Canada’s prime minister Justin Trudeau has infringed the country’s charter of rights and freedoms, a judge ruled, when he invoked the Emergencies Act to halt truck drivers’ Covid-19 protests and bitcoin crowdfunding back in 2022.

A public inquiry in February deemed the government acted appropriately when the Act was invoked. However, pressure from the Canadian Civil Liberties Association and the Canadian Constitution Foundation led to a judicial review. On Tuesday, a federal court found that Trudeau and his cabinet was not justified in its response.

In February 2022, thousands protested mandates that required truck drivers crossing the Canada-US border to be fully vaccinated against Covid-19. Truckers set up blockades on key roads and brought Ottawa to a stand-still, provoking the mayor to declare a state of emergency. Prime minister Trudeau then invoked the 1988 Emergencies Act to ban gatherings and halt crowdfunding efforts.

The Canadian truckers had garnered mass support across the country. Crowdfunding attempts on popular platform GoFundMe were dashed, which led the so-called “Freedom Convoy 2022” to switch to Bitcoin-powered alternative Tallycoin. It soon raised at least $540,000, including a 1 BTC donation (worth $43,900 at the time) from Kraken chief Jesse Powell.

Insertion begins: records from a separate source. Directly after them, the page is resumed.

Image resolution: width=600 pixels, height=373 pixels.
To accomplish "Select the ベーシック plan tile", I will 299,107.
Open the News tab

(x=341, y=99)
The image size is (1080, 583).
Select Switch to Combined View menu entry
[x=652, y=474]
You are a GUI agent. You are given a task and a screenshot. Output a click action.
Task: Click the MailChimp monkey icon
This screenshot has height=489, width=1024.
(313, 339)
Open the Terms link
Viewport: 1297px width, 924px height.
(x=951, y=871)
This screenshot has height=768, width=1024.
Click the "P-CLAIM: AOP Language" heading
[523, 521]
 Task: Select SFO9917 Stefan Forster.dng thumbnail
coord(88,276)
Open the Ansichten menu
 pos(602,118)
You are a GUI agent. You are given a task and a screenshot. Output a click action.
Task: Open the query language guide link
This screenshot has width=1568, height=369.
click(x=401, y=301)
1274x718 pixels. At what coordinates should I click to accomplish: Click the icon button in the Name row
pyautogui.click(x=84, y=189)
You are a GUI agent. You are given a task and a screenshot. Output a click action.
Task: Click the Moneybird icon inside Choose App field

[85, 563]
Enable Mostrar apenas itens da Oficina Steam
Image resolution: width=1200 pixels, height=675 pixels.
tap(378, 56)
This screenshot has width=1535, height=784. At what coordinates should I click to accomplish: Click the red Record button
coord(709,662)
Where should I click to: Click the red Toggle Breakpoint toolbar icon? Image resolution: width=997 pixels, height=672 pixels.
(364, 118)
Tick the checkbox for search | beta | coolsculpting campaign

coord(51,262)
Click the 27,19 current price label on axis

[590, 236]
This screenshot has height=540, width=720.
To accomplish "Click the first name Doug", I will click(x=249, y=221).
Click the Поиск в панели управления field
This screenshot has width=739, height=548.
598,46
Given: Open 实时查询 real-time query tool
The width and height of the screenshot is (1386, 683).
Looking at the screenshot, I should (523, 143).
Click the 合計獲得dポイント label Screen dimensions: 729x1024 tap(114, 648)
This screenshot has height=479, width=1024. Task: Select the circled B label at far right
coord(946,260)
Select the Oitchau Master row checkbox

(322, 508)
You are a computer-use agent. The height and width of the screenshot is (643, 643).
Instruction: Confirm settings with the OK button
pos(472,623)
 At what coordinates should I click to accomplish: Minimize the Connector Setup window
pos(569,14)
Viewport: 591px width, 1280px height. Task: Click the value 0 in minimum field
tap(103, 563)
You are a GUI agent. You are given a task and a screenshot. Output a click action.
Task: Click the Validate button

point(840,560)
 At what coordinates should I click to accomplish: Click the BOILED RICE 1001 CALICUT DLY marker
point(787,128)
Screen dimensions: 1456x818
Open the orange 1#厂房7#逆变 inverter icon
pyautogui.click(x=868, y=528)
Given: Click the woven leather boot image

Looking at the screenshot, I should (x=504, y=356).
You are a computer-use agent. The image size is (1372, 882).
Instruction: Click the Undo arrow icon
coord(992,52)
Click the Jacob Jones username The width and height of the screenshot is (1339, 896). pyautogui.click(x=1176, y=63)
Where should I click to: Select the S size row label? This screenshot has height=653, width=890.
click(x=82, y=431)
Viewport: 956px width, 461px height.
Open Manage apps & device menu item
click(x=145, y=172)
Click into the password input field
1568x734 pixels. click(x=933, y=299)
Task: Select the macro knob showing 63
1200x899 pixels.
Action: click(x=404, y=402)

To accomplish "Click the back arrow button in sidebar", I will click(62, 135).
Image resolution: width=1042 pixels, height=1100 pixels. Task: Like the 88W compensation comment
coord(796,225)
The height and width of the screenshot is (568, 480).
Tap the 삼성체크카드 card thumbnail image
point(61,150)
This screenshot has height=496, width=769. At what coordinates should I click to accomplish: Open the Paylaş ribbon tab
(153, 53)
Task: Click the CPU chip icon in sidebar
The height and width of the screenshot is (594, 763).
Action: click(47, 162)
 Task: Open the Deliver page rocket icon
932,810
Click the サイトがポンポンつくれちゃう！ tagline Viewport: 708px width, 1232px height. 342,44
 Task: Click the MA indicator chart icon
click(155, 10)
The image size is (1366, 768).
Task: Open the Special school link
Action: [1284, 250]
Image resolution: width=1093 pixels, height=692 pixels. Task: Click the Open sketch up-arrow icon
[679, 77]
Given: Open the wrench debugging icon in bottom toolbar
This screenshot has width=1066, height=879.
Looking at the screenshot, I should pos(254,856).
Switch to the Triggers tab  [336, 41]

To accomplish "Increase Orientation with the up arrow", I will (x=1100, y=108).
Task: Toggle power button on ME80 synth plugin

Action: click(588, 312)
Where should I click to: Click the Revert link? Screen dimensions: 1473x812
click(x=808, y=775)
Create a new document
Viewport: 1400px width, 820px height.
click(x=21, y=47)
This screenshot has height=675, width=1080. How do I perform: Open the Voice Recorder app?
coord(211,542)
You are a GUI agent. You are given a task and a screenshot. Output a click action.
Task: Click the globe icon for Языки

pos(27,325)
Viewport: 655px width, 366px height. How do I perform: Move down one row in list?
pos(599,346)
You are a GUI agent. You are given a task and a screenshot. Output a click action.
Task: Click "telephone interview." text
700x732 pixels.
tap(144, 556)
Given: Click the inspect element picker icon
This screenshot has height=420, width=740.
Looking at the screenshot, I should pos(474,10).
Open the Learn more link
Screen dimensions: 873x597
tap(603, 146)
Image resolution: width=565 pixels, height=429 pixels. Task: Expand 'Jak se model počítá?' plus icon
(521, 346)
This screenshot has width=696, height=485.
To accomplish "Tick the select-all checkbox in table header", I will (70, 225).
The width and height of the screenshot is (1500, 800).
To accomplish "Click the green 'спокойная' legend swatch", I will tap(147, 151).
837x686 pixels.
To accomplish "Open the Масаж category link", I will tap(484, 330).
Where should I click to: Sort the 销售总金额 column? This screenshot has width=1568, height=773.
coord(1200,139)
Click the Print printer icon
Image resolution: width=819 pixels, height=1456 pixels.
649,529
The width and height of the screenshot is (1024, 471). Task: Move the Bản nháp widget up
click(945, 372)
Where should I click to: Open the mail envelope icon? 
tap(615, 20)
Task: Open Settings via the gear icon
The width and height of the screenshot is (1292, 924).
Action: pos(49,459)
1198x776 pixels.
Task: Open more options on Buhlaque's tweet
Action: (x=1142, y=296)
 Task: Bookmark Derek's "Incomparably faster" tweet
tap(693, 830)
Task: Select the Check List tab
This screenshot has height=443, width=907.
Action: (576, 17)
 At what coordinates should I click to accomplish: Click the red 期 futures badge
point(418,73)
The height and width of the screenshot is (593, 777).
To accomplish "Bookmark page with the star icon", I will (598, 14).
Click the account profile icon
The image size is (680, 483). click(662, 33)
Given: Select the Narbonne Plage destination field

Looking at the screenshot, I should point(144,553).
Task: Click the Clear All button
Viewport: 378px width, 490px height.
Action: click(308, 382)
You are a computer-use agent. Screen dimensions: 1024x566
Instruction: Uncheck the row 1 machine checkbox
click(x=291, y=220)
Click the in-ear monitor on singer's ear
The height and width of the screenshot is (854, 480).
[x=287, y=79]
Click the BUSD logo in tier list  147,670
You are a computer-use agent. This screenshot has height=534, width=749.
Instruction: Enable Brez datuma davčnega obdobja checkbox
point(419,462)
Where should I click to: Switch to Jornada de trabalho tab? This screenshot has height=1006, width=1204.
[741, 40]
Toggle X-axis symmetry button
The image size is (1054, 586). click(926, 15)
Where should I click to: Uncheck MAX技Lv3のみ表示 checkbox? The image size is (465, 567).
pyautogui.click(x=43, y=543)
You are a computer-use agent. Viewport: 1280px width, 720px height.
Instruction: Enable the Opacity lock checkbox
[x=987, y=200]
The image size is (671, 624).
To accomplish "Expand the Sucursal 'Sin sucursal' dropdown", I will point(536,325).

Read more: Canada gang charged for smuggling weed in maple syrup barrels for crypto

“Legacy financial infrastructure can sometimes be politicized and clamped down upon, whereas Bitcoin is a truly censorship resistant method of communicating value,” the crowdfunding initiative, dubbed Honk Honk Hodl, said.

“Don’t allow your voices to be silenced, and don’t allow your financial sovereignty to be trampled upon. Love, unity and freedom — let’s raise some hard money for hard workers!”

Following Justice Richard Mosley’s landmark decision on Tuesday, Trudeau’s political opponents have been quick to use it as the latest example of the prime minister’s wrongdoings. Canada will hold elections next year, with Conservatives polling way ahead of Trudeau’s Liberal party. Mosley admitted, however, that he had more information than the government did when they made the decision to invoke the act.

Deputy prime minister Chrystia Freeland has said the government would appeal the decision.